One is inclined to think the former when reading stories like this, especially if you feel Bill-94, which would ban the wearing of the niqab, a traditional Muslim veil, while dealing with public services, is the worst sort of pandering to Quebec's fourche utilisant le paysans ("pitchfork wielding peasants", according to Babelfish). But the thing with it is, Bill-94 is, as Chris Selley argues here, a bag of mush intended to defuse the redneck anger without making any real practical change:
And here’s Bill 94: “The general practice holds that a member of the staff of the administration of government ... and a person to whom services are being rendered ... will have their faces uncovered during the rendering of services.”
Huh? General practice? Oh: “When an accommodation involves a change to this practice, it must be refused if motives related to security, communication or identification justify it.”

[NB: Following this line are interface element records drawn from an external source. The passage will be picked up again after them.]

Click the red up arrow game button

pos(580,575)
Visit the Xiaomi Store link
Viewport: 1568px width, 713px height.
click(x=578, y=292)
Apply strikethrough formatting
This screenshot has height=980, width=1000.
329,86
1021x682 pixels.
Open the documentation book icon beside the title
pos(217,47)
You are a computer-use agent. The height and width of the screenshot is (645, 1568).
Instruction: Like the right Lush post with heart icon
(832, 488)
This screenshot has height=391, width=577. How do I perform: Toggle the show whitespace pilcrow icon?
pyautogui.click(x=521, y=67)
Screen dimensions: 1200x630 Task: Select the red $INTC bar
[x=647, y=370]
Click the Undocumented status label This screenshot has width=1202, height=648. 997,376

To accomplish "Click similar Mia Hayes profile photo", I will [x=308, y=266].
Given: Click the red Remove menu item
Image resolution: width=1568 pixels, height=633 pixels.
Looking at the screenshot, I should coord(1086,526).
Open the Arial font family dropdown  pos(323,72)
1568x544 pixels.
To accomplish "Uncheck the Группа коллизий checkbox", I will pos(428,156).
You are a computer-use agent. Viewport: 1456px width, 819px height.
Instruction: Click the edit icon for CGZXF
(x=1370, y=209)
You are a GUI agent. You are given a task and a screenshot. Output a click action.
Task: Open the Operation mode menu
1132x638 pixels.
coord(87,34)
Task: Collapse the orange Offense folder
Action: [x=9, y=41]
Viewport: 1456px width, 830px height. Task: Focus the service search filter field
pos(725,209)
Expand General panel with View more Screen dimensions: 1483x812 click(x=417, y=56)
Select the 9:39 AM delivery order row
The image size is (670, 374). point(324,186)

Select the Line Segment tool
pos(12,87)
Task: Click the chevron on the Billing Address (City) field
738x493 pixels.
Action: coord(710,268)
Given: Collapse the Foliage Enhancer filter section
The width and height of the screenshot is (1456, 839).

So there will be accommodations, then? You sure wouldn’t have known it from Wednesday’s news conference. “There are some fudges,” University of Montreal political science professor Daniel Weinstock says of Bill 94. “And that’s a strange fudge.”
“It certainly doesn’t jibe with the public relations message they’re putting out there,” he adds.
Right. And Iggy is just endorsing Charest's artful dodge, which is necessary to prevent the truly crazy people from legislating much worse. Sometimes the Conservative Menace must be beat down via stealth and deception. Shush, children, shush!